Luc Besson incontra il popolo del FFF
Curioso destino, quello del Future Film Festival, forse inscritto nella sua stessa idea fondativa. Come proporre un panorama mediale del futuro, avendo al centro la parola “film”, e rischiando di essere sempre superati dagli eventi tecnologici?
Aporia, questa per la quale a volte si ha l’impressione che il FFF si sia trasformato – legittimamente – in un festival conservatore invece che slittare verso l’evento “rabdomante” dei new media. Proiezioni in un teatro adattato a cinema, anteprime importanti, dibattiti e tavole rotonde, etc. E non a caso l’ospite d’onore è stato Luc Besson, assai più interessato alla dimensione romanzesca del suo cinema che non a quella ipertecnologica.
Abbiamo seguito l’intensa giornata di Besson al festival. Nemmeno una notte passata a Bologna, andata e ritorno con aereo privato, e bagno di folla tra spettatori e giornalisti da tutta Italia. La scusa ufficiale era l’anteprima di Arthur 3, capitolo (forse) finale della saga dei Minimei, ma in verità Besson ha risposto a tutte le domande, passando dall’impegno ecologista alle citazioni di André Gide. D’altra parte, con un cineasta totale, produttore e inventore del cinema spettacolare in Europa, non ci si poteva aspettare altro che una visione ad ampio raggio.
Con una truccatrice fedelmente al suo fianco – piccolo esempio di civetteria transalpina – il regista parigino non arretrava nemmeno di fronte a domande sugli scandali erotici italiani: “Per come è messa la Francia oggigiorno, non credo possiamo dare lezioni a nessuno”, ed ecco liquidati in una battuta entrambi i litiganti, Berlusconi e Sarkozy. Poi eccolo farsi serio, alla nostra incauta domanda sullo scontro culturale che in Francia lo contrappone al cinema d’autore: “Mi sorprende sempre che i critici facciano domande su come si comportano gli altri critici. A me non interessa minimamente quello che si scrive di me. Non ho mai rimproverato un giornalista in vita mia. Faccio film per il pubblico e quello che sta in mezzo tra opera e spettatore mi lascia indifferente”. Facendogli notare che si parlava più in generale di tradizione del cinema francese, si fa ancora più polemico: “Che cosa è la cultura? Non è quella che i guardiani del tempio vorrebbero che fosse, come quando detestavano Picasso perché distruggeva la figura umana. Bisogna abbattere gli steccati, i generi, le storie”.

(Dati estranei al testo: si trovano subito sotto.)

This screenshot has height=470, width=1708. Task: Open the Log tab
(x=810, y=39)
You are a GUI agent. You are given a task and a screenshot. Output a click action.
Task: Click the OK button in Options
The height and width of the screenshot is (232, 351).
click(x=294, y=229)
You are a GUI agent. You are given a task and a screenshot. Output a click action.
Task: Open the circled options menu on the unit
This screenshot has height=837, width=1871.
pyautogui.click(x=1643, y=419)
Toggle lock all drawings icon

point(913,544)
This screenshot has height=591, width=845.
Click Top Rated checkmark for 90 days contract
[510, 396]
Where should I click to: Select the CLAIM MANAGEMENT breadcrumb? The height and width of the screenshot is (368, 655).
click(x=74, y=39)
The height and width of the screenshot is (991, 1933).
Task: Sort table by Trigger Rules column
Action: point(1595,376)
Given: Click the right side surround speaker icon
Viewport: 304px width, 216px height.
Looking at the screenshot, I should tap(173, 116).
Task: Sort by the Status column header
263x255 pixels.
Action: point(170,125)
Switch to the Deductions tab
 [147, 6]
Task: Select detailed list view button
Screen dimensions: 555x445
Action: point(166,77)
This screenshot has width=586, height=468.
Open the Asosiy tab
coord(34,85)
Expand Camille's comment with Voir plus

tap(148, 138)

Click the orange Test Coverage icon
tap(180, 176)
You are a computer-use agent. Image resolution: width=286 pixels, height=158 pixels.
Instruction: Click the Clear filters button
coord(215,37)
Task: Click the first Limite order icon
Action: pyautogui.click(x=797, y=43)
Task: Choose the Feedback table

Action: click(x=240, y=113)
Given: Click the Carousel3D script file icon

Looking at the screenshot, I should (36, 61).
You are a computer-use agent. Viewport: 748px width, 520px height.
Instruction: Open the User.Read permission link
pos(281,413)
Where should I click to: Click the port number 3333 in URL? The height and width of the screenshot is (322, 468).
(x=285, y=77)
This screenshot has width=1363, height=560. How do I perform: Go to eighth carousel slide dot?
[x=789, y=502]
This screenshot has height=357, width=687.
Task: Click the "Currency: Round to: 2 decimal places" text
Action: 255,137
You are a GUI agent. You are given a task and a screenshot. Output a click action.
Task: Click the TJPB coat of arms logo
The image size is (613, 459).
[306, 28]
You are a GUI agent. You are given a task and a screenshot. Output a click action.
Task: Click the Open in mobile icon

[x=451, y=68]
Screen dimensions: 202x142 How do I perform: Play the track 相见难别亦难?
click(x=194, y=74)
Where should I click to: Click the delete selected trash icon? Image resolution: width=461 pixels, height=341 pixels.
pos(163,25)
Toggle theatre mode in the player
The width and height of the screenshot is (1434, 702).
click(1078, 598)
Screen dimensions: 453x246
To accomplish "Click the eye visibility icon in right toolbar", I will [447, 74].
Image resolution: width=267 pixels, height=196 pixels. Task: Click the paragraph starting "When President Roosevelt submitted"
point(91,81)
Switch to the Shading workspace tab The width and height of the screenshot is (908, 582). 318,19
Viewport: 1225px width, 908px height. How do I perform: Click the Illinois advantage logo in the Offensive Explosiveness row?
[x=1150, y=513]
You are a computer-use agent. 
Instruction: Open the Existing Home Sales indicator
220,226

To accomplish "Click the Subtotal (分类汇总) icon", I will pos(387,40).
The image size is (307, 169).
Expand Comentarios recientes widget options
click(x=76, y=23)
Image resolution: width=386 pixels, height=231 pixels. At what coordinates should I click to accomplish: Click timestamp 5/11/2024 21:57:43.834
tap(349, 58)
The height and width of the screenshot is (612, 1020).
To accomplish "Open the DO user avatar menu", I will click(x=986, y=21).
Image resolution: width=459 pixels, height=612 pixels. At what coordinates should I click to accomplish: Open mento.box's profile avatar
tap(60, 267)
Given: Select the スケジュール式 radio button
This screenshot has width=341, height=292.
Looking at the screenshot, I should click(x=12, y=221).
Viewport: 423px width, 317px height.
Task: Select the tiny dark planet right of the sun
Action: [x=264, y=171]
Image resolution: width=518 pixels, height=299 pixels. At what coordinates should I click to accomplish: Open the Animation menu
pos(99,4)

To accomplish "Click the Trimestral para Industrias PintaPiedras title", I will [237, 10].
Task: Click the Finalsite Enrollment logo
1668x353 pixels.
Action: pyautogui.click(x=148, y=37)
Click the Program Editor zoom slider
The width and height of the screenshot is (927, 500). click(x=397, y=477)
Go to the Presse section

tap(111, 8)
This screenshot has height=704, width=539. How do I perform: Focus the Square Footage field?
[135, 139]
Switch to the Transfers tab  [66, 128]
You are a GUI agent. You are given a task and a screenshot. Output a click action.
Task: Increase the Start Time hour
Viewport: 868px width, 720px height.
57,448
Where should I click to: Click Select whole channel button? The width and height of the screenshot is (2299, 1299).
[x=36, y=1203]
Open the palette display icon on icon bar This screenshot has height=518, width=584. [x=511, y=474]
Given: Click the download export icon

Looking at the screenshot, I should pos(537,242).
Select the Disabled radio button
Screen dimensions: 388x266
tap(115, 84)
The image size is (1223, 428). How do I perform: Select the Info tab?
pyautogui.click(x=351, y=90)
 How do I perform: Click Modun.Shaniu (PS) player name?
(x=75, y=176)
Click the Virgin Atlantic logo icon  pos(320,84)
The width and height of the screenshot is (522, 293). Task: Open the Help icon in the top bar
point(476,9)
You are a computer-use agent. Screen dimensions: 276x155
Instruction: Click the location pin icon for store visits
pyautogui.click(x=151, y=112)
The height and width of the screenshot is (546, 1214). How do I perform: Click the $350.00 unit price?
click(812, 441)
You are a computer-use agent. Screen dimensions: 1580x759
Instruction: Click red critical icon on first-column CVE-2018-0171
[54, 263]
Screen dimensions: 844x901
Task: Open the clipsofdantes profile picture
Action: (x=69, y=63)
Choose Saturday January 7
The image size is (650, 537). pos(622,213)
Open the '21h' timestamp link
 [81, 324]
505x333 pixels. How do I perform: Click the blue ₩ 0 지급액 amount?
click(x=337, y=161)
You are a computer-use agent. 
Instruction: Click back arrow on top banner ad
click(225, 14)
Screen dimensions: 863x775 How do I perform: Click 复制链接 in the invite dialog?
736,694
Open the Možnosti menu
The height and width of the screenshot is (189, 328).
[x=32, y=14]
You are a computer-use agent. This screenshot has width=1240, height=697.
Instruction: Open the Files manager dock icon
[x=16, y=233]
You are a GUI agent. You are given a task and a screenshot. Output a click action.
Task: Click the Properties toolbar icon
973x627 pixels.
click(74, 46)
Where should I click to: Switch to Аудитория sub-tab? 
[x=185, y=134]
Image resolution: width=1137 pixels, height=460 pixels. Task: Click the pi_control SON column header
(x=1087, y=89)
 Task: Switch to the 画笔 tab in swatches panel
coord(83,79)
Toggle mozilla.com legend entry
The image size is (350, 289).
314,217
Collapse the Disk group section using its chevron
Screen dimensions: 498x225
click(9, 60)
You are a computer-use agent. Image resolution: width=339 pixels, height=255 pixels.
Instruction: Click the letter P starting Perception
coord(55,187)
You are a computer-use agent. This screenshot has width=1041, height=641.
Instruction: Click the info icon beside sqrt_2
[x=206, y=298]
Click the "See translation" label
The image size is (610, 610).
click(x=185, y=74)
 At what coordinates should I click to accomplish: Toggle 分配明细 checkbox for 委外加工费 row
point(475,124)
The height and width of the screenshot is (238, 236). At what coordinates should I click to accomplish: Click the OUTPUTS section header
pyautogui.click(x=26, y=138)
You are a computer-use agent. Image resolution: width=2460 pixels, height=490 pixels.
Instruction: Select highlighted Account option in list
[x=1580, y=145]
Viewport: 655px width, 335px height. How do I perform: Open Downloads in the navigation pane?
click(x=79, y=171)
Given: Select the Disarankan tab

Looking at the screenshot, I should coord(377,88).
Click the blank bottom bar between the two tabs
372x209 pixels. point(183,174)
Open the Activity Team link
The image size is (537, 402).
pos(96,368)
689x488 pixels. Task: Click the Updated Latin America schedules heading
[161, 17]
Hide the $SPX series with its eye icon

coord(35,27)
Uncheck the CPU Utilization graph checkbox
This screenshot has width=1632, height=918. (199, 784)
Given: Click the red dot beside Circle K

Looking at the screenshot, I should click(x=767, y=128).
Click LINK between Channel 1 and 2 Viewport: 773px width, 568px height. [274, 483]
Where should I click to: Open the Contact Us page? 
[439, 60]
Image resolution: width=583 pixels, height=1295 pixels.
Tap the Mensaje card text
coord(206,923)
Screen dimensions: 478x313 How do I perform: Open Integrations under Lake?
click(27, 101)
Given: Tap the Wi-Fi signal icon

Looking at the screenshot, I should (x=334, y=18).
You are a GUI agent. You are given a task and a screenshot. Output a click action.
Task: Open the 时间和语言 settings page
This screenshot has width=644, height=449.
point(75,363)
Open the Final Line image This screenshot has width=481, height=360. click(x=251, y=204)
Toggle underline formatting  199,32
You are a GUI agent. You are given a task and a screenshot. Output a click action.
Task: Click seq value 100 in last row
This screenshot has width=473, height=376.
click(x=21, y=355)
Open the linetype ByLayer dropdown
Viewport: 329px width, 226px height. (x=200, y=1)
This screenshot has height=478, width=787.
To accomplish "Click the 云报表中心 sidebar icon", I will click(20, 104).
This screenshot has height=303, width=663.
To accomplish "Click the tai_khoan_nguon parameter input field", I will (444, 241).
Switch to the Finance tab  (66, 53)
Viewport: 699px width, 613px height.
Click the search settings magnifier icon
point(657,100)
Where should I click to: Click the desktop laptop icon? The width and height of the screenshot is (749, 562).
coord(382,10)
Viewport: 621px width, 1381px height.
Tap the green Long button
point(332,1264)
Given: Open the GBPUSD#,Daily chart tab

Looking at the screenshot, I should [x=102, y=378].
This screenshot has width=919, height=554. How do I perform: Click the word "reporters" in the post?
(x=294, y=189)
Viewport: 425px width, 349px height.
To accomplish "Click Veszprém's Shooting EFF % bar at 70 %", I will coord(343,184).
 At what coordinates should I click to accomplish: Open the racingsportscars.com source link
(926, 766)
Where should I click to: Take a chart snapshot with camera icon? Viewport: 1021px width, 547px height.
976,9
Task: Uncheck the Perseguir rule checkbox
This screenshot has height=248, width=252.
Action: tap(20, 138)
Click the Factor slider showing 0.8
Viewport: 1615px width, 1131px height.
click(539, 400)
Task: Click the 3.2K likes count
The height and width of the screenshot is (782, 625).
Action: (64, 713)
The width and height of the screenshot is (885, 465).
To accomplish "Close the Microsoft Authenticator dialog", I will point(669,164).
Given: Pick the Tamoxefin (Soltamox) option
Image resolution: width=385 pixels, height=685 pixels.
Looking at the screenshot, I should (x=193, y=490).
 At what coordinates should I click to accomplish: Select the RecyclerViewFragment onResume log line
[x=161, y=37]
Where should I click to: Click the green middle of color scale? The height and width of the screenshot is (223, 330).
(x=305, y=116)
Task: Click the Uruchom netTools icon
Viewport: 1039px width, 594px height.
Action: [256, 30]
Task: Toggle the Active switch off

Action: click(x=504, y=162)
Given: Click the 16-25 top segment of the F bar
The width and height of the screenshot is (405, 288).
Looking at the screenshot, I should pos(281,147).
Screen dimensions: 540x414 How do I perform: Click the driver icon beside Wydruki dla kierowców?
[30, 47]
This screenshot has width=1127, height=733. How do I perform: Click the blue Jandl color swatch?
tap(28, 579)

Sistemati gli scettici, tutti erano molto curiosi di sapere quali siano state le influenze dirette e indirette sul suo cinema, a quali registi o artisti Luc Besson si ispiri. Risposta ecumenica: “Nessuno. Il modo peggiore per fare cinema è prendere spunto da altro cinema. Io sono un semplice spettatore, amo i film, mi capita anche di fare citazioni e omaggi divertenti verso registi che stimo, come George Lucas, ma non baso le mie storie su pellicole preesistenti. Lo stesso vale per il fumetto e l’animazione. In realtà, la mia massima ispirazione è la vita vera, sono le persone che incontro, gli alberi, la natura, la strada. L’immaginazione è quello che conta”.
Rispetto al futuro del cinema, Besson ha le idee chiare: “Il linguaggio virtuale ha comunque dei limiti. Anche la saga dei Minimei è girata con veri attori, animati solo in seguito. Anzi, Arthur in verità è interpretato da una ragazzina. Nel mio film Adèle e l’enigma del faraone, persino lo pterodattilo gigante è stato creato basandosi su espressioni e movimenti di veri volatili. Non credo che il digitale sostituirà mai l’elemento umano”.